I sneaked a peek at his cabinet. What could those other bottles do? They came in every color. "Thanks. I can find my way out." I shot my final question as I neared the door. "You ever hear of a cult that cuts its members? Takes all their equipment, not just their tes­ticles?"

He blanched. I mean, he really turned white. For a second I thought his hair would change. But he showed no other reaction. He lied, "No. That's grisly. Is it important?"

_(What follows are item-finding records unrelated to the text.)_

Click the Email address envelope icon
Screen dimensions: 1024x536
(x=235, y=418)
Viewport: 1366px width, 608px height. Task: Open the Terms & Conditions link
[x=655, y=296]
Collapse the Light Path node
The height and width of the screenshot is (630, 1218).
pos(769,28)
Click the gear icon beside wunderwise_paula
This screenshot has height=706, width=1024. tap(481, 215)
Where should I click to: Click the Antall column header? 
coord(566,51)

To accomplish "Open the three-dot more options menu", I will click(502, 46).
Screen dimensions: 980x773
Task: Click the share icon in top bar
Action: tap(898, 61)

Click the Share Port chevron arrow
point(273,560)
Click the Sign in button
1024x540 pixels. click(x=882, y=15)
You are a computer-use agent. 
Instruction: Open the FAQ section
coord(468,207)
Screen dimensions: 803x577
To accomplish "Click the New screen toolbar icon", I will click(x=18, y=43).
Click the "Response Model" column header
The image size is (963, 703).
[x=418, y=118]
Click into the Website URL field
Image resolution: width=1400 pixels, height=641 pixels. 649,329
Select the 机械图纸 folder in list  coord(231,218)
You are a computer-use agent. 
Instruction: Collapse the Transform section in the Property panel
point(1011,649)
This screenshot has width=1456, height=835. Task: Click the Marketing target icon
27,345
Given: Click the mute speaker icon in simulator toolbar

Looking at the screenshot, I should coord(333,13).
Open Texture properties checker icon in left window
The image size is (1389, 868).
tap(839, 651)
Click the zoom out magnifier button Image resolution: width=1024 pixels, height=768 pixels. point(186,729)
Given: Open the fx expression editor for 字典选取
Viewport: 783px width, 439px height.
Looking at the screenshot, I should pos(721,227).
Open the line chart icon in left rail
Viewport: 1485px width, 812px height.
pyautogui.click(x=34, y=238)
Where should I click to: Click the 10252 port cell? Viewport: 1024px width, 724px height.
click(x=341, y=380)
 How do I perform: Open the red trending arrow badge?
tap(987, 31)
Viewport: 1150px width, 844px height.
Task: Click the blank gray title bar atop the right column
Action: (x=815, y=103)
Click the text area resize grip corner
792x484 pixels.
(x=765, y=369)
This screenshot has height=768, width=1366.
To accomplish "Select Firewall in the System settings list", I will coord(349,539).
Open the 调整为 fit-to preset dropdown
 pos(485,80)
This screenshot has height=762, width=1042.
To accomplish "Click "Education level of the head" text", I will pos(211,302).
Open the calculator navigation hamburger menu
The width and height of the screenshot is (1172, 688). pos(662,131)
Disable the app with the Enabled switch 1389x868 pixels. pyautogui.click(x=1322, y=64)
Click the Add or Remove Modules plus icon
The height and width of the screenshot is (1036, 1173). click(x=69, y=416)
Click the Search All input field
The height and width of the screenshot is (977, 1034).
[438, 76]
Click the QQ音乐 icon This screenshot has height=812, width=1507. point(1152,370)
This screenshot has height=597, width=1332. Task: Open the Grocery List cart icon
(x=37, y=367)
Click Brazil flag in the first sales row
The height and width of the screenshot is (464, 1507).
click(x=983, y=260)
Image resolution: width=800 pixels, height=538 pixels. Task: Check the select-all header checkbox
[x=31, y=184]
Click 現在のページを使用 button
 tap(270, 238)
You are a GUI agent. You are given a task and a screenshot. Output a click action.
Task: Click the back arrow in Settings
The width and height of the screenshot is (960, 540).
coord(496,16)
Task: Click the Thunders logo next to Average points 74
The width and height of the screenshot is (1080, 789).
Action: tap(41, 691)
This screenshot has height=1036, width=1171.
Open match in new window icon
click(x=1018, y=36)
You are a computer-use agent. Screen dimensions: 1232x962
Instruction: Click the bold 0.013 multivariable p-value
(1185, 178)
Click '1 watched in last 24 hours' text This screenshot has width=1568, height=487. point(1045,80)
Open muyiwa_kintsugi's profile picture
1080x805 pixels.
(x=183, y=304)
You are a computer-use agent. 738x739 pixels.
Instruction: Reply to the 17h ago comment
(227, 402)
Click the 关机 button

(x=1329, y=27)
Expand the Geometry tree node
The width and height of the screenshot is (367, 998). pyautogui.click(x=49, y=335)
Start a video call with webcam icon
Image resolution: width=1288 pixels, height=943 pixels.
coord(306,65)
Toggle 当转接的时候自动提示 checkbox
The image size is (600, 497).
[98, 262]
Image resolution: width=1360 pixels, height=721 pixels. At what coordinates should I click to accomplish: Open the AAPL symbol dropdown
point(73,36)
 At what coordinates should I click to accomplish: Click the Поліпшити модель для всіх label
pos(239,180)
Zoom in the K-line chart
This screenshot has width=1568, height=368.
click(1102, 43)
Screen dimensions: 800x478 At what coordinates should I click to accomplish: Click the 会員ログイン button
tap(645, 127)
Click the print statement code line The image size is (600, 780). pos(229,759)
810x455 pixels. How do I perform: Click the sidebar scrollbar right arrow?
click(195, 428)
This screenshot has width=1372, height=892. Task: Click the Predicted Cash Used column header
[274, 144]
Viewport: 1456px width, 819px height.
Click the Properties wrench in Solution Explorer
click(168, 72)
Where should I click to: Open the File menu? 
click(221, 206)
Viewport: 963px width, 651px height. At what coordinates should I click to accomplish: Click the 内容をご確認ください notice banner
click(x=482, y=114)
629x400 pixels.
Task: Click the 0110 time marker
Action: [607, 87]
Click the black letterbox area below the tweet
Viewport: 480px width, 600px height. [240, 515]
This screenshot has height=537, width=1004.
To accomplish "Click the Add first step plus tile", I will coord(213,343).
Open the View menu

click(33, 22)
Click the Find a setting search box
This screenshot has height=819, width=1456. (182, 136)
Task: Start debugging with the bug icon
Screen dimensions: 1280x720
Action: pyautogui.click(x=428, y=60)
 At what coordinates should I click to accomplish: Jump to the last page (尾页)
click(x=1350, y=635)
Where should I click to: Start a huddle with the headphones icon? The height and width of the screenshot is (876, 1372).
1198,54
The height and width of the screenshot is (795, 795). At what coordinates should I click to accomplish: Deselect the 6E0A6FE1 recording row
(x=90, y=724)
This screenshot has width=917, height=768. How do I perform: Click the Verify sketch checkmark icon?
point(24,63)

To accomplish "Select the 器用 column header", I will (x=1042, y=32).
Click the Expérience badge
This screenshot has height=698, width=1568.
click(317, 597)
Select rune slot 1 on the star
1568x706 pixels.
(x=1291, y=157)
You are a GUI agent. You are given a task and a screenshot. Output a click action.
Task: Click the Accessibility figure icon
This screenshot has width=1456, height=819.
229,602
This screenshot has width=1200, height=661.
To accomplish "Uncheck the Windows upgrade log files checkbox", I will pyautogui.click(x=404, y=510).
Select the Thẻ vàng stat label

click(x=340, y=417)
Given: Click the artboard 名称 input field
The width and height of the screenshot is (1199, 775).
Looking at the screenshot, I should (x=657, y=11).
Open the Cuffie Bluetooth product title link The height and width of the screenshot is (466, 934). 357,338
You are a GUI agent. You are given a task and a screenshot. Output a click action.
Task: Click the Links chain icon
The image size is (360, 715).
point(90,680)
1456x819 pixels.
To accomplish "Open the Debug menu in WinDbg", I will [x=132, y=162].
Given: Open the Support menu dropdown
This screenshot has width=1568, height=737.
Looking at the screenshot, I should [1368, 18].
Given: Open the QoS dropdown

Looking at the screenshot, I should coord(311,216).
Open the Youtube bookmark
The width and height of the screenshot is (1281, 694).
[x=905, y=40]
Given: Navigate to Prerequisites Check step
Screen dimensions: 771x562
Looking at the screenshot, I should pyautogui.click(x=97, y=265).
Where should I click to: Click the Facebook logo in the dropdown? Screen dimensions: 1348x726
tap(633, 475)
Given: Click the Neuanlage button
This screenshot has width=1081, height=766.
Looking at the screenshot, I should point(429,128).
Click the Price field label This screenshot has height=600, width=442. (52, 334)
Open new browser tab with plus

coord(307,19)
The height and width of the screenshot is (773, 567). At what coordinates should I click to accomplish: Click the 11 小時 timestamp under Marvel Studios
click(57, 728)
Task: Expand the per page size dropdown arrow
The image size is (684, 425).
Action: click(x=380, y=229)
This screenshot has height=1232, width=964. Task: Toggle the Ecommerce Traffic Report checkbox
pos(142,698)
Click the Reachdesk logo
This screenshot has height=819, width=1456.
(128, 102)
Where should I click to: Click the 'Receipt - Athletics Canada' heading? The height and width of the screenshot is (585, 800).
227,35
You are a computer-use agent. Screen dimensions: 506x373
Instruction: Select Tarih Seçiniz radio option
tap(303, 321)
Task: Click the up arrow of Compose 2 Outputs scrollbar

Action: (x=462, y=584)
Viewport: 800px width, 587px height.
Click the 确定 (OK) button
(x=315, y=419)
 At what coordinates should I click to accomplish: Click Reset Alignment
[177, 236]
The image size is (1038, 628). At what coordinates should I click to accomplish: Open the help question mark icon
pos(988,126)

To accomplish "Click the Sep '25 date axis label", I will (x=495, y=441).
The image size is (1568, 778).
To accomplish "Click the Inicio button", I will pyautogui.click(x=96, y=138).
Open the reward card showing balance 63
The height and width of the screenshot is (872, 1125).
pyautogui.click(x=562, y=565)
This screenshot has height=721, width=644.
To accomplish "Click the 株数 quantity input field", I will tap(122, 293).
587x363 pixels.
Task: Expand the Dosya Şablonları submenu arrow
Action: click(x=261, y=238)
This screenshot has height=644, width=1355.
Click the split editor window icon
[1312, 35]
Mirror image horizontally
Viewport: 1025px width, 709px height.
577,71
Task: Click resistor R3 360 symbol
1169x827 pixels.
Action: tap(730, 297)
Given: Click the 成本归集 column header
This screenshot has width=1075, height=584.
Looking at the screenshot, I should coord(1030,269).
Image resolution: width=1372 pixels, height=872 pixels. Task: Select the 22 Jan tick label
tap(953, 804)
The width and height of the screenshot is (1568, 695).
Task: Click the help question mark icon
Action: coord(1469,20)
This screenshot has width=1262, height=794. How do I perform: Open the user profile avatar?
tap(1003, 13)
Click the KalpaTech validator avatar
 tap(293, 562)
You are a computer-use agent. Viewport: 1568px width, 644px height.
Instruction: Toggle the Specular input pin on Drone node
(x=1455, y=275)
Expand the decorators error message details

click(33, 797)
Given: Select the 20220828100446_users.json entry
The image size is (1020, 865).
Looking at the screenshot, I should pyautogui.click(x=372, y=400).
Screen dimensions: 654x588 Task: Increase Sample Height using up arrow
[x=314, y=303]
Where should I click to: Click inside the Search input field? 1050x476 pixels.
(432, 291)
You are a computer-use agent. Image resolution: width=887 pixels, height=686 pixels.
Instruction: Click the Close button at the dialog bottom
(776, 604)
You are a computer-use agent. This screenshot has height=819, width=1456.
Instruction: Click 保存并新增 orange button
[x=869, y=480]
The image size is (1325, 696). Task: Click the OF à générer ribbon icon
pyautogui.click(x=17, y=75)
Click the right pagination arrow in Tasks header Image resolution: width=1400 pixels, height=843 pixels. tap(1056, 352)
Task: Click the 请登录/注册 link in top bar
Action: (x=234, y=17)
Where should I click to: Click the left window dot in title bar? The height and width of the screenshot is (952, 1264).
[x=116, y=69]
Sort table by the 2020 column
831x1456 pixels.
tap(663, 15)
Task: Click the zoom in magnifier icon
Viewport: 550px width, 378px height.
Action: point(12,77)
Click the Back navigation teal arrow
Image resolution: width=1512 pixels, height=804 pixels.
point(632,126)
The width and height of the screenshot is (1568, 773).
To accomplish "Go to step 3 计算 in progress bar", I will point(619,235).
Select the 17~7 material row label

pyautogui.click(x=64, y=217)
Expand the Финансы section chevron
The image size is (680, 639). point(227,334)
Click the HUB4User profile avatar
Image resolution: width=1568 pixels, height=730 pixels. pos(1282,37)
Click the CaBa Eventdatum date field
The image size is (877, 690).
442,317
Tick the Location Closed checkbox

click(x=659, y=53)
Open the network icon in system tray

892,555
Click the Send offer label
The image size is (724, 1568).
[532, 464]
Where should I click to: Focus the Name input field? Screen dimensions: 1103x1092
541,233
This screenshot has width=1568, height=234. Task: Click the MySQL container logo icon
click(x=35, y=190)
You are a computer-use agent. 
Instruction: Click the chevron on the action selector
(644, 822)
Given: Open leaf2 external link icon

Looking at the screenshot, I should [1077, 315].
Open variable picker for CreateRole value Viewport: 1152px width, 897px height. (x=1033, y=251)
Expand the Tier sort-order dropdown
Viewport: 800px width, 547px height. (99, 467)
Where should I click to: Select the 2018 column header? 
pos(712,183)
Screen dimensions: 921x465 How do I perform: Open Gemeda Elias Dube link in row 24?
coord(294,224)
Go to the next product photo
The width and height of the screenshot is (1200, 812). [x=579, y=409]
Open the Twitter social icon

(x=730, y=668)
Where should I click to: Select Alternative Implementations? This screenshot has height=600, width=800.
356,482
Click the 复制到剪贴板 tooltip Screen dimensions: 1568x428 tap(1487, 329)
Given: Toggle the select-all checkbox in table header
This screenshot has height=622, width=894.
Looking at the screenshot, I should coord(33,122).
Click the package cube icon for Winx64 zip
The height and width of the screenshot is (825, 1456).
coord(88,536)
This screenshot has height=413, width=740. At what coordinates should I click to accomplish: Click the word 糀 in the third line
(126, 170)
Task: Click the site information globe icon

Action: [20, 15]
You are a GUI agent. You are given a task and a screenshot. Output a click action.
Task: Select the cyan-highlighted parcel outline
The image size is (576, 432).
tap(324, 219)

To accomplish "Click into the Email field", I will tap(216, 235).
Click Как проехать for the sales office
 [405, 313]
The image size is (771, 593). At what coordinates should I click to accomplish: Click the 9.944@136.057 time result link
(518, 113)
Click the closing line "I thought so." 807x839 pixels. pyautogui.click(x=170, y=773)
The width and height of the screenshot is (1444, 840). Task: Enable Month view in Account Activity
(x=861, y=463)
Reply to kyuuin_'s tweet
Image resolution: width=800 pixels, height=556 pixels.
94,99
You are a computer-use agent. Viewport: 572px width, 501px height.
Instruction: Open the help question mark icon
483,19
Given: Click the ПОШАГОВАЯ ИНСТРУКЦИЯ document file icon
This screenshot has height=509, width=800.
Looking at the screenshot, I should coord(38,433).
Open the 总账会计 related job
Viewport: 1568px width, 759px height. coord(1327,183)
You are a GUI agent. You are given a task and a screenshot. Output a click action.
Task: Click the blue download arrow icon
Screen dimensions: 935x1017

Lie to me, I'll lie to you. "No. It came up in a bull session the other night. The weather was pretty drunk out. Somebody heard something like that from some­body who heard something about it from somebody else. You know how that goes. You can't trace the source."

"Yes. Good day, Mr. Garrett." Suddenly he wanted me out of there.

"Good day, Magister."

I closed the door behind me. Smiling Sampson was right there to make sure I had no trouble finding the street.

22

A drizzle had started. The breeze had freshened. I put my head down and walked into it, grumbling. I wouldn't be out in this if the world would learn to leave me alone. How thoughtless of it.

Head down with not much going on inside—some would say that's the normal state of my bean—I trudged toward that small district beyond the Hill where both city and Crown maintain their civil offices. I hoped the Royal Assay people could tell me what Peridont wouldn't.